*SELECTED EXTRACT*
━━━━━━━━

Welcome to a new Sitcom Tuesday! This week, we’re concluding our coverage on the best of I Dream Of Jeannie (1965-1970, NBC), which is currently available in full on DVD and Amazon.
I Dream Of Jeannie stars BARBARA EDEN as Jeannie and LARRY HAGMAN as Major Tony Nelson, with BILL DAILY as Major Roger Healey and HAYDEN RORKE as Dr. Bellows. Frequently guest starring EMMALINE HENRY as Amanda Bellows.
Season Five is often described as Jeannie’s weakest, with Tony and Jeannie’s marriage usually blamed for the show’s decline in quality and quick cancellation. But that’s not completely fair, for the series’ inherently limited premise constrains the writing so much that no narrative move is able to be a good move. In other words, even if a decision creates worthwhile possibilities for story and humor, it always triggers other confinements and concerns, so inevitably the show is never any better off than it was before. (We saw this when scripts, even prior to James Henerson’s command, began seeking ways to supplant Jeannie as the weekly antagonist. This was a noble endeavor because the series was trying to remove the illogicality of her being Tony’s menace, but it typically failed to ignite comedic or dramatic sparks because there’s no regular conflict without Jeannie’s powers threatening Tony’s career.) Now, I agree that the decision to get the two leads hitched — something NBC had been pushing Sidney Sheldon to do for years before finally giving him no choice — ends up being more restricting than freeing. However, based on what we’ve been observing in our study, I also think Jeannie was primed for a disappointing fifth season anyway, and the pair’s missing “will they/won’t they” tension, so commonly asserted as vital to the series’ appeal, is incidental to the core problem. In fact, as discussed in my introductory essay, marriage actually makes more sense for this duo, as getting Tony and Jeannie wed removes the artificial roadblock standing between them — his flimsy excuse for not wanting to be in a relationship with someone he loves was never buyable, and now that he’s junked it, the show is less contrived. Additionally, marriage formally brings Jeannie into Tony’s mortal world and allows her to directly interact with all of its inhabitants, like the Bellowses, who are a larger presence this year as Emmaline Henry gets her episode order increased from seven to 15 in accommodation of this new arrangement. As we know, Henry and Hayden Rorke are hilarious, so it’s great to see more of them and the entire ensemble together so frequently (including, after a tense period, Larry Hagman with Barbara Eden). This evolved dynamic suggests new plots and, for this show, new types of plots.

━━━━━━━━

*LISTED RECORDS*

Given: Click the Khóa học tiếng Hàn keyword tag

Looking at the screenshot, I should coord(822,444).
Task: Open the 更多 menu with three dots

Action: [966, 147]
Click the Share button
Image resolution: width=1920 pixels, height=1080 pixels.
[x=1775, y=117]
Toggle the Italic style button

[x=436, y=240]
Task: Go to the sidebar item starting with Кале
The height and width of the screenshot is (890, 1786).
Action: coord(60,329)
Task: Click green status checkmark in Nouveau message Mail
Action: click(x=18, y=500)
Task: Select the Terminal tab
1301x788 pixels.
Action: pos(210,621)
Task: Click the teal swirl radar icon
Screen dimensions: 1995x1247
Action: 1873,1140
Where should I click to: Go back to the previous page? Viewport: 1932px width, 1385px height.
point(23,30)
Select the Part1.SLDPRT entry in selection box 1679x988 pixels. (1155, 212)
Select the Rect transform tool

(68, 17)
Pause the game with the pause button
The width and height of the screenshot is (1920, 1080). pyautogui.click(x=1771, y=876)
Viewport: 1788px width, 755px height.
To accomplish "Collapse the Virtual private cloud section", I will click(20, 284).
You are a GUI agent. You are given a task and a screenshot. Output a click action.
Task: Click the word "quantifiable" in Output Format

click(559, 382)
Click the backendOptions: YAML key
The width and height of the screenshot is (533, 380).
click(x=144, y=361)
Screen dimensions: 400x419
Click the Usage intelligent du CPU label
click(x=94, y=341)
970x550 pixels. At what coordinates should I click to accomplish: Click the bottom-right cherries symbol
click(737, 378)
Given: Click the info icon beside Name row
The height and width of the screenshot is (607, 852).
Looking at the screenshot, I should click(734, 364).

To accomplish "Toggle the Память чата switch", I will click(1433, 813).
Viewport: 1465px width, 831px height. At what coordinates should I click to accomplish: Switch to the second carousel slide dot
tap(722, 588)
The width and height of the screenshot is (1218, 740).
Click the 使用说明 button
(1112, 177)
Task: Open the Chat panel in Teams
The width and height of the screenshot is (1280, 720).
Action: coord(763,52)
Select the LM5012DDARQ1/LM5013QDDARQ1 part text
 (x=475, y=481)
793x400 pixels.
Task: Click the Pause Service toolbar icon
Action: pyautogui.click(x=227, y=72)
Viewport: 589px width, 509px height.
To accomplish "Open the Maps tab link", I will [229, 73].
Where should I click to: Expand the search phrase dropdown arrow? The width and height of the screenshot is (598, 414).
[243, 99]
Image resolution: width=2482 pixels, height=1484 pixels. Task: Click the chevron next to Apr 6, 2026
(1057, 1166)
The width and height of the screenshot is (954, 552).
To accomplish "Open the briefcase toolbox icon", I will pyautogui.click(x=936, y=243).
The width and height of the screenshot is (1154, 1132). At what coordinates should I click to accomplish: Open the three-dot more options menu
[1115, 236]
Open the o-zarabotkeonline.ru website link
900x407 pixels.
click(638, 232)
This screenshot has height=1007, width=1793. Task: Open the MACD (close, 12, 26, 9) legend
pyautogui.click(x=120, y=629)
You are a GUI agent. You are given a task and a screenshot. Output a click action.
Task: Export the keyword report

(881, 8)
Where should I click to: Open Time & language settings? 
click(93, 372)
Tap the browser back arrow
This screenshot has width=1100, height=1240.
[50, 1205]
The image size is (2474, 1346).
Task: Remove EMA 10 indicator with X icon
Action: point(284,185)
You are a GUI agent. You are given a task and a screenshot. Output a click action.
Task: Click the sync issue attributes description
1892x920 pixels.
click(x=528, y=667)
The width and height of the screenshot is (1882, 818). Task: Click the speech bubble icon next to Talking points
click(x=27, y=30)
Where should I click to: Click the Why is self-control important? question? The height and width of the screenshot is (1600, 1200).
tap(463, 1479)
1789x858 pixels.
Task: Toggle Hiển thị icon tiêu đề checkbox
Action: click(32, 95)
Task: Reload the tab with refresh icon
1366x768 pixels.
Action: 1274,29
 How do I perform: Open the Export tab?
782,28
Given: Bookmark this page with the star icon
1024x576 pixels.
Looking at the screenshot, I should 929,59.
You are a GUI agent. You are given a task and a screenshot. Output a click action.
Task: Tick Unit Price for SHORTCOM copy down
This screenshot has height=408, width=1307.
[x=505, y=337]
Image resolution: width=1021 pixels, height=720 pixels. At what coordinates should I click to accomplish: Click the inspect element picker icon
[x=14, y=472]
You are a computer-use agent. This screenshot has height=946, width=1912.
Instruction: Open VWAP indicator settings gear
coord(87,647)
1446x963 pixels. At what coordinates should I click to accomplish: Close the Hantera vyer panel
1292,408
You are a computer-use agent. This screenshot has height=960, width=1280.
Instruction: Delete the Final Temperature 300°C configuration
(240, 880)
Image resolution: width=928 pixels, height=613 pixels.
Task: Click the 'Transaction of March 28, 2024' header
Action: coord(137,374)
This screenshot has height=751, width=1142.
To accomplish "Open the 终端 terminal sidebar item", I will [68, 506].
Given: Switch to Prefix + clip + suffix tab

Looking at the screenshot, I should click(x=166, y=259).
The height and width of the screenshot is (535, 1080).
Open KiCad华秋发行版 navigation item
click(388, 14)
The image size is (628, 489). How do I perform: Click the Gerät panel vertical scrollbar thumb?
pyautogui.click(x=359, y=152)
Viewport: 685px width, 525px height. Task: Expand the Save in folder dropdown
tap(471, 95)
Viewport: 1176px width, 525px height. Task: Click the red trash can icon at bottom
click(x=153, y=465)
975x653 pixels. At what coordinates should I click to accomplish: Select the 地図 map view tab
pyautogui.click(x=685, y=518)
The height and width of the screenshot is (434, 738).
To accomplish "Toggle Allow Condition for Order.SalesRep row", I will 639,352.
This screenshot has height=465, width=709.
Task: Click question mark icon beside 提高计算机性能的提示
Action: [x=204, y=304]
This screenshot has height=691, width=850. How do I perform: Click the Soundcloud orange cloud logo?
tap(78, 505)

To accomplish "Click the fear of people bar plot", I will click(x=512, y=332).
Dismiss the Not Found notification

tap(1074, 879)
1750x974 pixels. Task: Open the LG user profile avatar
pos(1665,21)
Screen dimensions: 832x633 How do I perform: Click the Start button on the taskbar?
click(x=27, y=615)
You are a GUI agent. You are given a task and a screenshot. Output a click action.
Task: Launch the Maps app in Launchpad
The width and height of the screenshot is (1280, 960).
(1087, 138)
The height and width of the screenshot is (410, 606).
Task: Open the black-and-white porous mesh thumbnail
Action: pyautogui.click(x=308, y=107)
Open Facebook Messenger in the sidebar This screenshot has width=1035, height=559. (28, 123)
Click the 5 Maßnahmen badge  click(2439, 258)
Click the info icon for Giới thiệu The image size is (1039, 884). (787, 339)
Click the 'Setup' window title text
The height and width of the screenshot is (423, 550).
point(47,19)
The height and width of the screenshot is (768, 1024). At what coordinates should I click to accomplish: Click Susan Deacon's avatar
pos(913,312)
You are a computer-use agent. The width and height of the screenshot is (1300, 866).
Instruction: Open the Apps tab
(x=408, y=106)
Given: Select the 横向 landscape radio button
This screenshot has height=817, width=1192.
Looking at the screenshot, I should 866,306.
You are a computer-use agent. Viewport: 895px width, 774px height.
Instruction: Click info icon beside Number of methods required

━━━━━━━━

*YOUR TASK*
Extract the part of the I Dream Of Jeannie text between "I Dream Of Jeannie stars" and "as Amanda Bellows.", inclusive, and reproduce it exactly.

*TASK RESULT*
I Dream Of Jeannie stars BARBARA EDEN as Jeannie and LARRY HAGMAN as Major Tony Nelson, with BILL DAILY as Major Roger Healey and HAYDEN RORKE as Dr. Bellows. Frequently guest starring EMMALINE HENRY as Amanda Bellows.